Purpose : There is no precise method of individualized risk assessment and automated screening for macular retinopathy due to hydroxychloroquine (HCQ) induced retinal toxicity. We propose the explorative analysis of deep learning methods on spectral-domain optical coherence tomography (SD-OCT) to detect retinopathy before topographical fundus damage and further predict individualized SD-OCT-based risk assessment for HCQ toxicity.

Methods : Clinical Data from 73 patients on HCQ treatment, including SD-OCT, multifocal electroretinogram (mfERG), and autofluorescence (FAF) images, were collected and classified as normal vs. abnormal according to overall clinical assessment and mfERG results (as per Figure 1).
For detection of HCQ induced retinopathy, an Inception-v3 model was trained on augmented images from corresponding “normal” and “abnormal” SD-OCT images using transfer learning on ImageNet pre-trained weights. Performance improvement on Image preprocessing techniques such as Contrast Limited Adaptive Histogram Equalization (CLAHE) and Block Matching and 3-D (BM3D) Filtering were also analyzed.
For prediction of risk of HCQ toxicity, a Long Short Term Memory-based Classifier is proposed with the same structured data as shown below in Figure 2.

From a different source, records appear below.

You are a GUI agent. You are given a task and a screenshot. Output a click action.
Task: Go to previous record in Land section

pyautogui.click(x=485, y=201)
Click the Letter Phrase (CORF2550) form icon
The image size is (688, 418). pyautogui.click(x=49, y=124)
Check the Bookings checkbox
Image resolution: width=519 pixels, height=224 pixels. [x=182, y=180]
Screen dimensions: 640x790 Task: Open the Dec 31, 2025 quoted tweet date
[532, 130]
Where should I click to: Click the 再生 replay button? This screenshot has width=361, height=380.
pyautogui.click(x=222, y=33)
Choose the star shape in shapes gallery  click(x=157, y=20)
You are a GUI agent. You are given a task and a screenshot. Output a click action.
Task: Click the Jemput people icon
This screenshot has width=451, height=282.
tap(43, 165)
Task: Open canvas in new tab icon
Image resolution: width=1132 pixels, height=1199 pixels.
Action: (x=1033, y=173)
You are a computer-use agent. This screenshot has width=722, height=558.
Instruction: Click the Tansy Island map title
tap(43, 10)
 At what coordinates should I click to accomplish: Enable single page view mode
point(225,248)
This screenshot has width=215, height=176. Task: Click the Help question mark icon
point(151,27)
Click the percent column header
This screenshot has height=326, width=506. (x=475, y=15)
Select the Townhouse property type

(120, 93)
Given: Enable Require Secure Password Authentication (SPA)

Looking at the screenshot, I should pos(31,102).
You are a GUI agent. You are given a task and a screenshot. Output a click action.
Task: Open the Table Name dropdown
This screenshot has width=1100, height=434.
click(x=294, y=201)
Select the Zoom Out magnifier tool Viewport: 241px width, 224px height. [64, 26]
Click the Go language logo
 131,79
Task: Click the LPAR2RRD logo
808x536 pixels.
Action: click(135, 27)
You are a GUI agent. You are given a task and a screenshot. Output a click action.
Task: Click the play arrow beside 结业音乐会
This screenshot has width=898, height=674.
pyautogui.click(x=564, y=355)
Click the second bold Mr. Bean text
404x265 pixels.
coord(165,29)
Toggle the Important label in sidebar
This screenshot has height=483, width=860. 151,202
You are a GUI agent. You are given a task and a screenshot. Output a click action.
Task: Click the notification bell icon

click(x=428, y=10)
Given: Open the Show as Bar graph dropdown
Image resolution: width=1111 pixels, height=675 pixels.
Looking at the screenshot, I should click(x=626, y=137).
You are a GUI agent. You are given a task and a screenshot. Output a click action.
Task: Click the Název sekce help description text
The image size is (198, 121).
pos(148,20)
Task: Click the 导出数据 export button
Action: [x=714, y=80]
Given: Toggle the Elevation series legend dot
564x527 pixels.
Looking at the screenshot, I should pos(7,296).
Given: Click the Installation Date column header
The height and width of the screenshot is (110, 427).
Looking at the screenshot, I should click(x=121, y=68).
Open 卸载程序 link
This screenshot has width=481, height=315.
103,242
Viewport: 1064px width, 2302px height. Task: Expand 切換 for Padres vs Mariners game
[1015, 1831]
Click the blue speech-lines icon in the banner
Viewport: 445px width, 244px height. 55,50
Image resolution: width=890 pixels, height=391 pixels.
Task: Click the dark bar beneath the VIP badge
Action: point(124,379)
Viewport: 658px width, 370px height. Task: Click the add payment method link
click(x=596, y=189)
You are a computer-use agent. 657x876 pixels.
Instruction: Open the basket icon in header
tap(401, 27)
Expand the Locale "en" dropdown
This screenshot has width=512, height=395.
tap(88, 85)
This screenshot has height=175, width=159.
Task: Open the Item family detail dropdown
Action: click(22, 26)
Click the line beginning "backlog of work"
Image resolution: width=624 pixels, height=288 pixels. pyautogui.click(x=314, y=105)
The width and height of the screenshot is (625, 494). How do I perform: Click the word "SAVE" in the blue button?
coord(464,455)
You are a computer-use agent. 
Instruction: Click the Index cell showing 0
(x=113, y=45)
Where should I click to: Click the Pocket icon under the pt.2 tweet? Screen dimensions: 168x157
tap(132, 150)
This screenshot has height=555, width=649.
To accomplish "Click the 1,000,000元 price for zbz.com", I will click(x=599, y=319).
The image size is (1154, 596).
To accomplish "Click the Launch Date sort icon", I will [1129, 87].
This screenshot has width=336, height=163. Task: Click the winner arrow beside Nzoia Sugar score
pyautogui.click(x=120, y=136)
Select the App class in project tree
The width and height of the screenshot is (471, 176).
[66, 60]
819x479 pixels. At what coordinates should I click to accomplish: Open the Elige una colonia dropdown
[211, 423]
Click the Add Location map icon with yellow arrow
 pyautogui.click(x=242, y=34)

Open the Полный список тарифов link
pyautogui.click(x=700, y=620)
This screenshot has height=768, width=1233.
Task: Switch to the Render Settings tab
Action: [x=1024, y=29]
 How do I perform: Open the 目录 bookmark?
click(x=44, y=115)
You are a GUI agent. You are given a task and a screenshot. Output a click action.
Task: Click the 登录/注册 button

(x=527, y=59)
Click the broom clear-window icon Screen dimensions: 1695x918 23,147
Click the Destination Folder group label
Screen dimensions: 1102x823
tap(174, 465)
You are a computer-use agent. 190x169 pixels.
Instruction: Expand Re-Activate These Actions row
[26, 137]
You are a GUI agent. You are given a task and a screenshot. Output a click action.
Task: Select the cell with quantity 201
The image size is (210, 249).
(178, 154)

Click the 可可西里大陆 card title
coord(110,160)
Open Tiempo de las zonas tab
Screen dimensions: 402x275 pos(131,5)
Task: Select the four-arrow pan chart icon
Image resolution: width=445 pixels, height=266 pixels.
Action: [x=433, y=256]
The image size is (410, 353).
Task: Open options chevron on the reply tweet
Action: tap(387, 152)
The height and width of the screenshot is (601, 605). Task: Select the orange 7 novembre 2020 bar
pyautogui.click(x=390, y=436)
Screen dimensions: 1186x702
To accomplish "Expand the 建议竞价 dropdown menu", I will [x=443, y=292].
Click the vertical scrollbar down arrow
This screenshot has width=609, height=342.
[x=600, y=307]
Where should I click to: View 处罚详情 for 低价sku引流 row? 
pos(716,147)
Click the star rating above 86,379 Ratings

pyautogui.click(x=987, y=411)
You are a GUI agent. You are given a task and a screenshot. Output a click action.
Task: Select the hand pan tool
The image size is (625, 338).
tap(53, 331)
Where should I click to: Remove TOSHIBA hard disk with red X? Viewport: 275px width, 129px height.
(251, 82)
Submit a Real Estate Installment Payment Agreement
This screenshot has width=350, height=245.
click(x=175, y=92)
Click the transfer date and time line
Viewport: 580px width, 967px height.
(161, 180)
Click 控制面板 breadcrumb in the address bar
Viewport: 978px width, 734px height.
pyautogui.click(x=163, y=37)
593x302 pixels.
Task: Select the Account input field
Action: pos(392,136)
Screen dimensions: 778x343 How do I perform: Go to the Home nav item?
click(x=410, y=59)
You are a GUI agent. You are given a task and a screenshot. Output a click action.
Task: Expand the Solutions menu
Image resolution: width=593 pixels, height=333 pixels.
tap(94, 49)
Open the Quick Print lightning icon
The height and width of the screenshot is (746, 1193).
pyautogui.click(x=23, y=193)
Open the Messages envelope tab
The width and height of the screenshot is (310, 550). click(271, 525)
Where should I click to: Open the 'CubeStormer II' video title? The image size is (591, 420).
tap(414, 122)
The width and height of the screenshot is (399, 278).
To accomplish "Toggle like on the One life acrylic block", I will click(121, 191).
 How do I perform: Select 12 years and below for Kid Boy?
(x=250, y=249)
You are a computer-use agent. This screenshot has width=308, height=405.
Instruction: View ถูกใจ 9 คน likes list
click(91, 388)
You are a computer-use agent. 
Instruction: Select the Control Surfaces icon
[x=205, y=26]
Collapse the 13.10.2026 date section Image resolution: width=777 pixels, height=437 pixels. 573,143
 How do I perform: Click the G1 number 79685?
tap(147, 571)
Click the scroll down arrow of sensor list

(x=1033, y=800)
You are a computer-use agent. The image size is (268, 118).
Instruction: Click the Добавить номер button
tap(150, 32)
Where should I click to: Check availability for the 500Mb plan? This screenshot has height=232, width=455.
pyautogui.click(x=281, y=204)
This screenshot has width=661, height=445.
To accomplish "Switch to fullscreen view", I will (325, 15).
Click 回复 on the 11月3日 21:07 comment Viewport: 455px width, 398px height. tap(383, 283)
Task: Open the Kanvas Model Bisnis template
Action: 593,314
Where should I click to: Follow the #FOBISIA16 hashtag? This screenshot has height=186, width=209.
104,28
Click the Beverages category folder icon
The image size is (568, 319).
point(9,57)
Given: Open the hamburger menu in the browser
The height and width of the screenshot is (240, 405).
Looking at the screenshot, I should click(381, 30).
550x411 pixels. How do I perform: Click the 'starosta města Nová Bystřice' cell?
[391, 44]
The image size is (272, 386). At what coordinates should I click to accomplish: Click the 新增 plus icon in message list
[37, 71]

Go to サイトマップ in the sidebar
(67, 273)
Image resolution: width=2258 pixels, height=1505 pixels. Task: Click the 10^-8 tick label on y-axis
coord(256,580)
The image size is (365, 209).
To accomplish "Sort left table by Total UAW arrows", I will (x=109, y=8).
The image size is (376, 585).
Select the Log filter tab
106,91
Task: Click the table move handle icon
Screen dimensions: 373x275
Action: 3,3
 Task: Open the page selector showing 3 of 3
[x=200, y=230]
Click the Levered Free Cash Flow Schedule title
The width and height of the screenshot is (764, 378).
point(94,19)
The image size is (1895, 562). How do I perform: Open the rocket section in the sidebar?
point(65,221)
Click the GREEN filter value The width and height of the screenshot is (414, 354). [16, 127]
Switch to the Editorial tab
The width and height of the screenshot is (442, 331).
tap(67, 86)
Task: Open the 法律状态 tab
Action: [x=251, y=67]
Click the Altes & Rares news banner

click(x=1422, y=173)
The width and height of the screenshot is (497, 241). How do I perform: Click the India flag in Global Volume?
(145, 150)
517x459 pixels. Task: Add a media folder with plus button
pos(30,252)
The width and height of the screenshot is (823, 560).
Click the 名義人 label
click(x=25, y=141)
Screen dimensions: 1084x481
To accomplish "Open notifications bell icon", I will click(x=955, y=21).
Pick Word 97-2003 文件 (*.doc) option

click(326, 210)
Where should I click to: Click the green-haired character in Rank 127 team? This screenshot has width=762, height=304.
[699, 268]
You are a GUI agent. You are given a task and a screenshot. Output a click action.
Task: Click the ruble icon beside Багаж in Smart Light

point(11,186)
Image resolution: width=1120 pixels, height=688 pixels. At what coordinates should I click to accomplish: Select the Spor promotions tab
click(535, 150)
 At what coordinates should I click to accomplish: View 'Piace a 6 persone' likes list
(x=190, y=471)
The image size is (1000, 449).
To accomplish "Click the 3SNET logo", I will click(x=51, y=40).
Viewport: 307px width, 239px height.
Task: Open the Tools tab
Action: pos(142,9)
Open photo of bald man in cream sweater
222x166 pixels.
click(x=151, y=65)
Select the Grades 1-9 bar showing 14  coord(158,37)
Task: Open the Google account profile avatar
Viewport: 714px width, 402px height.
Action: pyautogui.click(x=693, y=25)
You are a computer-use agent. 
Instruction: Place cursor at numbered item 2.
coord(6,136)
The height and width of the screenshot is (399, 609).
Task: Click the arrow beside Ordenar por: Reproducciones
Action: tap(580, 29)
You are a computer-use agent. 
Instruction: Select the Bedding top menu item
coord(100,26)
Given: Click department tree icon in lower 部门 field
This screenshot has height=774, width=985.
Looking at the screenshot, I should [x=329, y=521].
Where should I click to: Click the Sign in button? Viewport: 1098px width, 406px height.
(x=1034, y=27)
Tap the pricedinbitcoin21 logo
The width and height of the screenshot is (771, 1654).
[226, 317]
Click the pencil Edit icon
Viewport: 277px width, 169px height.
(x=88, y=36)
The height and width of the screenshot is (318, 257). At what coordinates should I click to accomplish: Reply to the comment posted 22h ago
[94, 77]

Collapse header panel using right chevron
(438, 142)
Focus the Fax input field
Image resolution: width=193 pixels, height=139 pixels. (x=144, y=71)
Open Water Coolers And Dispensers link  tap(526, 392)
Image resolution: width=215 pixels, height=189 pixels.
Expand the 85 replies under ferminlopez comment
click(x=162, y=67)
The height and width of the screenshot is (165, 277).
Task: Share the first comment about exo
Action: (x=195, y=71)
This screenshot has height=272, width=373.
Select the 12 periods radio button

Results : For detection, on preprocessed images augmented from 228 “abnormal” SD-OCTs and 128 “normal” SD-OCTs with a 80-20 train-test split, the Inception-v3 model gave a precision of 0.72, recall of 0.92, F1 score of 0.81 and an Accuracy of 0.81 for detecting “abnormal” conditions.
Contrast Limited Adaptive Histogram Equalization (CLAHE) significantly improved the performance. However, Block Matching and 3D Filtering (BM3D) was too slow to be performed on an augmented dataset. For prediction, we had only three patients with advanced “bull’s eye” maculopathy presented over a period of time; thus, prediction analysis could not be performed.

Conclusions : Explorative analysis of deep-learning methods on SD-OCT shows that effective screening methods could be developed for early macular retinopathy detection due to HCQ toxicity with proper Image preprocessing. DL-based HCQ toxicity risk predictors require a larger dataset, and further analysis is required for this task.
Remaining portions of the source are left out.